Japan Banks Urged to Stop Supporting Coal-Fired Power Stations

Japan Banks Urged to Stop Supporting Coal-Fired Power Stations
by -
IMNA
Representatives Protest in Japan
Representatives Protest in Japan

Request letters were handed in to the Japan Bank for International Cooperation (JBIC) and the Japan International Cooperation Agency (JICA), urging them to withdraw their support for coal-fired power plant projects in Burma.

Representatives from regions where the proposed coal-fire projects are to be constructed went to the JBIC and JICA offices in Japan to submit the letters on 26 and 27 November.

According to the representatives the letters had been written after consultations with people who will be affected by the proposed power plants and community based organisations in the affected areas.
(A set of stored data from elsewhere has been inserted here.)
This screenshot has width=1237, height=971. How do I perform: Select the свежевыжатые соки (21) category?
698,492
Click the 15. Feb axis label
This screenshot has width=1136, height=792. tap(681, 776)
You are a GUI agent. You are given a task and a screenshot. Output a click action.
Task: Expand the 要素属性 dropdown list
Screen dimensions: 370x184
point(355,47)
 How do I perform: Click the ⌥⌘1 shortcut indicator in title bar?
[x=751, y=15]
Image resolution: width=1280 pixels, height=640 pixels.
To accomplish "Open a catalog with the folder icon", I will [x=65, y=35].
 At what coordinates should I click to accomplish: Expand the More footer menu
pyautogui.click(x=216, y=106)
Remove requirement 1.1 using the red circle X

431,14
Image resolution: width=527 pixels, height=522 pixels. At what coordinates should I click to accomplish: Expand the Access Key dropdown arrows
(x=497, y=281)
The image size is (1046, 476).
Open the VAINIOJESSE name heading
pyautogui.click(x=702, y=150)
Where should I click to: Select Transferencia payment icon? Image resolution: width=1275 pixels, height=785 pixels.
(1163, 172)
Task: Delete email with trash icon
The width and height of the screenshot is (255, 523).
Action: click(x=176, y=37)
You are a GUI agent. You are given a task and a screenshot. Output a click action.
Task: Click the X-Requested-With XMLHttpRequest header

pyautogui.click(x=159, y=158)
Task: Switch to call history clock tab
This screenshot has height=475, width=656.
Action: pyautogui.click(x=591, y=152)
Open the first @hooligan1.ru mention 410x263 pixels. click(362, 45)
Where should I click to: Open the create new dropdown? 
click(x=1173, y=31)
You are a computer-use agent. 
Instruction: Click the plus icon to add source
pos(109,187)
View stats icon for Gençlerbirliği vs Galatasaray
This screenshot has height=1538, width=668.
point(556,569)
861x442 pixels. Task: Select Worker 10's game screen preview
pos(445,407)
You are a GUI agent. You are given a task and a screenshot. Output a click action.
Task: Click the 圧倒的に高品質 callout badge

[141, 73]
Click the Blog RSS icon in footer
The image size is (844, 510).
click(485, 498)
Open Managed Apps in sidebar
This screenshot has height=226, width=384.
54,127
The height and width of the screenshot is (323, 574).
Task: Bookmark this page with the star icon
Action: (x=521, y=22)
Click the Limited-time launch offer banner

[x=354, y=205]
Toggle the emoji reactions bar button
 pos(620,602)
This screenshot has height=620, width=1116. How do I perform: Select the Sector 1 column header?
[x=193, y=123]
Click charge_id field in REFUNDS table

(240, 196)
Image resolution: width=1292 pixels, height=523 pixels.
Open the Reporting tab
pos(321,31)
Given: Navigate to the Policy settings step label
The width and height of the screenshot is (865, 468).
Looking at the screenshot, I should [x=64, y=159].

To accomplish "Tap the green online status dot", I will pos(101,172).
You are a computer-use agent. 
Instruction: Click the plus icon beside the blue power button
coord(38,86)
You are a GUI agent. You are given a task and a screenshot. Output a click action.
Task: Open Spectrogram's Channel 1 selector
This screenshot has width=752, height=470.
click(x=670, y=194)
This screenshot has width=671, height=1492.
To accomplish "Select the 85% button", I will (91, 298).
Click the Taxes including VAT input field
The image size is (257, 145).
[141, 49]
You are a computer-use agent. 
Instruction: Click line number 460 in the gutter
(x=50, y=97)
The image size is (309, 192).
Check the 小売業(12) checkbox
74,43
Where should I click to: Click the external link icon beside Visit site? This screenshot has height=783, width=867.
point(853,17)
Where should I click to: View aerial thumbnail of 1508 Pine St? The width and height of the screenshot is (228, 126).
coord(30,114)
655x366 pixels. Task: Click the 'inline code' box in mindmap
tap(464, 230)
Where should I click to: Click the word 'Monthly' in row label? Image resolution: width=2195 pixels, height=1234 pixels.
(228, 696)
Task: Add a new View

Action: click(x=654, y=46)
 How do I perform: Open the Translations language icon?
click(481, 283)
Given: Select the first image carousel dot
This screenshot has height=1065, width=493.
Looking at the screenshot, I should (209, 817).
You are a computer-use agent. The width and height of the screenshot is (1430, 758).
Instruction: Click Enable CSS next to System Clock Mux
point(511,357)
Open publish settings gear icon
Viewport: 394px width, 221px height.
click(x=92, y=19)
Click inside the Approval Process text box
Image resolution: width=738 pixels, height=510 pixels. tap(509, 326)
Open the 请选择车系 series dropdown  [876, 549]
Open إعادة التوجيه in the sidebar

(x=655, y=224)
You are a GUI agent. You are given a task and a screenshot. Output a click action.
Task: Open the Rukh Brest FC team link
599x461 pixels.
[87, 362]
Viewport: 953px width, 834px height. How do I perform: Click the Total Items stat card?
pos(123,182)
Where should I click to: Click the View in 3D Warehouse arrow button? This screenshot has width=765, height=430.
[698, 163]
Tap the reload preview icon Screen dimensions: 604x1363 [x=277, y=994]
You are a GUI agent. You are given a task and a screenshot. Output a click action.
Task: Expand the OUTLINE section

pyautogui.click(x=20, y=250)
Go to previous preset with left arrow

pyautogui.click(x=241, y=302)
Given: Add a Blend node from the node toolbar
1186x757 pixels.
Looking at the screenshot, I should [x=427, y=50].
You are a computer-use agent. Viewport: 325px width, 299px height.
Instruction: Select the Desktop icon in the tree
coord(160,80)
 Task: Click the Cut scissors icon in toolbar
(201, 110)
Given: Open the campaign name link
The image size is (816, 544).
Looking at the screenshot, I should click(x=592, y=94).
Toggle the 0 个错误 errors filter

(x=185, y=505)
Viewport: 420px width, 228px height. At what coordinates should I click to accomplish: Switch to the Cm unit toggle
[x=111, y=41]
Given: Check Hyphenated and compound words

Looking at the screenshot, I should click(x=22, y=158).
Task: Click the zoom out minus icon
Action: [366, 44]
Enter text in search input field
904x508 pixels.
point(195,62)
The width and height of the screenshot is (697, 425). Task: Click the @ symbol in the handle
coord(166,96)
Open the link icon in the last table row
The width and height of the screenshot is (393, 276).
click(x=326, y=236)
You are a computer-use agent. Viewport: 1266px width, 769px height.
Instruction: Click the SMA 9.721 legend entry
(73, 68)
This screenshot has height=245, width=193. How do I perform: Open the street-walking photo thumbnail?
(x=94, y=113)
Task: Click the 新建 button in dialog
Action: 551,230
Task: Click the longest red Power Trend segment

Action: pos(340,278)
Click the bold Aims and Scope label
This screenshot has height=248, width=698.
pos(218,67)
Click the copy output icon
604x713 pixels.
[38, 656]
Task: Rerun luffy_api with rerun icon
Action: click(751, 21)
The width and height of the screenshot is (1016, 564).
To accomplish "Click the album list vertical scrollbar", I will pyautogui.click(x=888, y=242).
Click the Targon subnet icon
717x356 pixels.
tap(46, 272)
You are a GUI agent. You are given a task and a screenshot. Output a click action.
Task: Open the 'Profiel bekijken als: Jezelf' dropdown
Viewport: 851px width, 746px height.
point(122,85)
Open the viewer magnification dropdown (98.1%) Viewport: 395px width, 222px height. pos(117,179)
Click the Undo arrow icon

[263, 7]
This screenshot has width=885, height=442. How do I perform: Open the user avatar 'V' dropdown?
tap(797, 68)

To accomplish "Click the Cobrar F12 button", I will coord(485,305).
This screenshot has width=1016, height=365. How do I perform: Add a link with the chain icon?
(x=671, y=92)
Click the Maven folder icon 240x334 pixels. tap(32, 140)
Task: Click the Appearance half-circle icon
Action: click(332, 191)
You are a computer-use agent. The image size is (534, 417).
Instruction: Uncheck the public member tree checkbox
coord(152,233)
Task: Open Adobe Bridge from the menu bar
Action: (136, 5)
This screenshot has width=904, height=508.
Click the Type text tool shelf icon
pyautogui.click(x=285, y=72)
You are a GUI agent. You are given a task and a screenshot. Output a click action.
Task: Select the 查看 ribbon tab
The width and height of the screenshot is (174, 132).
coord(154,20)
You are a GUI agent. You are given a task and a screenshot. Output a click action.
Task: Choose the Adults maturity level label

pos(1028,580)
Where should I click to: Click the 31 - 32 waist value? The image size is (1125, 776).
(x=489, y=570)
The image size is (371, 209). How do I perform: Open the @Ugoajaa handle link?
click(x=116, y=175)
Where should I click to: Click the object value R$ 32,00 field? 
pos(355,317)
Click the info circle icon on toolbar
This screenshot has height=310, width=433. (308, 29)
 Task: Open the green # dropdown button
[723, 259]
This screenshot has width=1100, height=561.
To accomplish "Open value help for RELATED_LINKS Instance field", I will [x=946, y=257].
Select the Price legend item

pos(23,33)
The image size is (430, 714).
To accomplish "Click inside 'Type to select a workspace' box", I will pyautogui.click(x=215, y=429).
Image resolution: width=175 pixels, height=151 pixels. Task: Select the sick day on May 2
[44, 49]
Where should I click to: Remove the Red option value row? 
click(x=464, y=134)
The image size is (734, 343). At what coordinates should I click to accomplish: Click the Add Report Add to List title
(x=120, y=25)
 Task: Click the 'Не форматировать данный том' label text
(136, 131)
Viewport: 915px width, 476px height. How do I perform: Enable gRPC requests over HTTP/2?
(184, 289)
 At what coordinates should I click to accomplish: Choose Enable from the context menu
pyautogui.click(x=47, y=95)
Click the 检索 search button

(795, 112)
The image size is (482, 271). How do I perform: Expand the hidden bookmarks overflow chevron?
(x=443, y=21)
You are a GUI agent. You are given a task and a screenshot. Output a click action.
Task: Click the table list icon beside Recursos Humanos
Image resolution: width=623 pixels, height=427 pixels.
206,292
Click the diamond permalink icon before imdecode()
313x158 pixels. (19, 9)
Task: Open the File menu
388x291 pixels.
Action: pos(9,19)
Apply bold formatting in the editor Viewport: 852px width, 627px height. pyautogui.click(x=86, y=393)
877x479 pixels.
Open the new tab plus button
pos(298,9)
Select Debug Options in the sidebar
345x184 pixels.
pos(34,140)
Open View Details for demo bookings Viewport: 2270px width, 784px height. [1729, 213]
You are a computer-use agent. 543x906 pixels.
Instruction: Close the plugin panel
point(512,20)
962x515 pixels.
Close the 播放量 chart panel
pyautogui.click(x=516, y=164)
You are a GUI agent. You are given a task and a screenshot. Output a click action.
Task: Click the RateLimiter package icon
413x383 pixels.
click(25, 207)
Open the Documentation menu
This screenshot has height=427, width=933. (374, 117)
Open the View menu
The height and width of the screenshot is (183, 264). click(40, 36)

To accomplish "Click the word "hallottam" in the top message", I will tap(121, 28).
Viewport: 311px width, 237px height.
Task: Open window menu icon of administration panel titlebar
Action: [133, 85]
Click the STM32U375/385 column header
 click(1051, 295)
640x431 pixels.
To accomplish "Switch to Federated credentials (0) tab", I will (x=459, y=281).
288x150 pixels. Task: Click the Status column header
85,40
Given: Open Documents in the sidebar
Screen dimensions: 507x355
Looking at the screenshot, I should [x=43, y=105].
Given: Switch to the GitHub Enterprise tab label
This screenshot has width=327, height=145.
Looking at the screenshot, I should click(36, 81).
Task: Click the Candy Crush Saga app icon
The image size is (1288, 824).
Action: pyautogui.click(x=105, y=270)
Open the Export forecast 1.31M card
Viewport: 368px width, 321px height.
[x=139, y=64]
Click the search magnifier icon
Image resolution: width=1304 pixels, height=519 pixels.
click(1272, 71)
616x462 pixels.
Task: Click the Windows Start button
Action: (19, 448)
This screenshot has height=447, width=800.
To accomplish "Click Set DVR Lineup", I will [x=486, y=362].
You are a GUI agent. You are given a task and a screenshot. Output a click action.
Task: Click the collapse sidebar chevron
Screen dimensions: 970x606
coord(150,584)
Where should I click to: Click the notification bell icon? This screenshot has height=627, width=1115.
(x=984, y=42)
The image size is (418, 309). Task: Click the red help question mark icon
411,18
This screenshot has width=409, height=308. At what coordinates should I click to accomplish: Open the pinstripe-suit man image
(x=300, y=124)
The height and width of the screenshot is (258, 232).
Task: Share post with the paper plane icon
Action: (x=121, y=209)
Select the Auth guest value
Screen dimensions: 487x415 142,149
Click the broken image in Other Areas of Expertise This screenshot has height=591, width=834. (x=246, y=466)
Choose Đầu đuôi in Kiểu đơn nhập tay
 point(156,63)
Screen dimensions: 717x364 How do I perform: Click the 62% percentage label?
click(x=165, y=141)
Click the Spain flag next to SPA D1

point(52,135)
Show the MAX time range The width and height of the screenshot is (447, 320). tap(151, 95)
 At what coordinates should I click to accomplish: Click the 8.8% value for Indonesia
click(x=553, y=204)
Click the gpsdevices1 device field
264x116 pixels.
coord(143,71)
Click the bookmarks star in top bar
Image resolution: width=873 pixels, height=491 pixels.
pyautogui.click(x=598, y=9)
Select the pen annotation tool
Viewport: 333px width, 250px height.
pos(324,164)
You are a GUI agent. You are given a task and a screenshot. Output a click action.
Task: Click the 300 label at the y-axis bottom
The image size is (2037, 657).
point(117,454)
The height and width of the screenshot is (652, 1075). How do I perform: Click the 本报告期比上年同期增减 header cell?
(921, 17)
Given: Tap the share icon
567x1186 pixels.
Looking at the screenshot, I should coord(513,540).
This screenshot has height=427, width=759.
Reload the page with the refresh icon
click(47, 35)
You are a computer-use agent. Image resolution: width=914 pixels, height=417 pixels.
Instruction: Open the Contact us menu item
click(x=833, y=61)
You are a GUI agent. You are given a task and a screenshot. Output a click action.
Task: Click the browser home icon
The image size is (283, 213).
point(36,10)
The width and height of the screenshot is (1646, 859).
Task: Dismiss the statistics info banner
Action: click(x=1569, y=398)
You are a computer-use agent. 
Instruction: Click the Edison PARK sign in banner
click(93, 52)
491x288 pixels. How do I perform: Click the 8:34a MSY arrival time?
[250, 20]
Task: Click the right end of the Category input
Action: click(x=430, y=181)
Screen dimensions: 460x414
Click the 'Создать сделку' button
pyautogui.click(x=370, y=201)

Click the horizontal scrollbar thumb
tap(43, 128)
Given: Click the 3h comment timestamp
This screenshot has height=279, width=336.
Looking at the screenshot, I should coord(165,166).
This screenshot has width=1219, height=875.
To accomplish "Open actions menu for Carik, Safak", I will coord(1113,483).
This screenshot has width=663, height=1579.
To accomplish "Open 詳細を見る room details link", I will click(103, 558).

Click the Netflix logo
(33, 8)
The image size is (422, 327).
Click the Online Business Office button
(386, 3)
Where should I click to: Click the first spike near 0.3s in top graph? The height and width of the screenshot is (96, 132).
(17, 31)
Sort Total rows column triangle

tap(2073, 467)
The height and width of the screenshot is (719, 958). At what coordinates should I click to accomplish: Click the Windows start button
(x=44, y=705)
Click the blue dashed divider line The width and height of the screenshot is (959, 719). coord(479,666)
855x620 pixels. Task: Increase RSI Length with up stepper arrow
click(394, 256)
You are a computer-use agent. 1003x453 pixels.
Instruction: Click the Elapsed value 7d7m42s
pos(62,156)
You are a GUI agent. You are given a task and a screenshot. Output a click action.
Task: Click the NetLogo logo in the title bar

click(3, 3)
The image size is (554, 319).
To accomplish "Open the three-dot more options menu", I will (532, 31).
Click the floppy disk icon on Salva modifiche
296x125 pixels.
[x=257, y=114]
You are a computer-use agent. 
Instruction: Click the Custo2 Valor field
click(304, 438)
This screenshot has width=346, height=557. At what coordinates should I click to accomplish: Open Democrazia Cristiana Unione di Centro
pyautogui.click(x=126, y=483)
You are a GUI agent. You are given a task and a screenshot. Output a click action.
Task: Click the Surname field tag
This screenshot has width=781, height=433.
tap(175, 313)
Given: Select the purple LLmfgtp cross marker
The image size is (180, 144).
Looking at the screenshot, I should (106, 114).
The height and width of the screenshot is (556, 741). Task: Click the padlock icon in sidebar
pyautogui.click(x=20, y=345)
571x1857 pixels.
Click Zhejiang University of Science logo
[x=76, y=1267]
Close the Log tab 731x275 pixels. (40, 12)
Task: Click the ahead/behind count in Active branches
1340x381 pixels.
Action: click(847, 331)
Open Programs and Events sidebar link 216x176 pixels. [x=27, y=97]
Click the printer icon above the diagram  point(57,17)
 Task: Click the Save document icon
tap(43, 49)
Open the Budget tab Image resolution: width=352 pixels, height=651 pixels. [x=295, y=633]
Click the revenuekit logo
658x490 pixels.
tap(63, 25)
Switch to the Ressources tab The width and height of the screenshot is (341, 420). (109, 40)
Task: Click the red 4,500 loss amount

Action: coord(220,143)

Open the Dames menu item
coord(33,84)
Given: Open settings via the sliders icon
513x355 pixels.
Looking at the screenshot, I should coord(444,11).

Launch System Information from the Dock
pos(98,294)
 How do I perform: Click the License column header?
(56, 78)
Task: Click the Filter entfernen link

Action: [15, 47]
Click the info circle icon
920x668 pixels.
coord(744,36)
72 civil society organisations also supported the petition letters.

The regions where the coal-fire plants have been planned include: the Anndin area of Ye Township in Mon State; the Nga-Yot Kaung area of Nga Pu Township in Irrawaddy Division; and the Thar Ya Bon area of Tenasserim Township in Tenasserim Division.

People local to the proposed coal-fired power stations and civil society organisations are very concerned because JICA were advisers for a draft document on the future of electricity generation in Burma, which recommends that 33 per cent of the electricity used in Burma should be generated by coal-fired power plants by 2030.

Whilst meeting with JICA Mi Ni Mar Oo, a representative of Anndin Village, said: “The voices of locals from here [Anndin] are completely against the project. The banks and other stakeholders, assisting the Toyo-Thai Company should listen to the locals’ voices.”

The letters to JBIC and JICA stated: “Any kind of coal fired power plant should only be implemented after meeting with the locals.”

Affected locals said that the companies have already signed a memorandum of understanding (MoU) and agreements with the Union Government and are trying to go ahead with the projects and implement them without approval from the locals.

The statement said: “If they go ahead without the agreement of the locals and implement the projects, they will be violating their own regulations concerning society and the environment.”

The government has already signed MoUs and memorandums of agreement (MoA) for 11 proposed coal-fired power plants in Burma.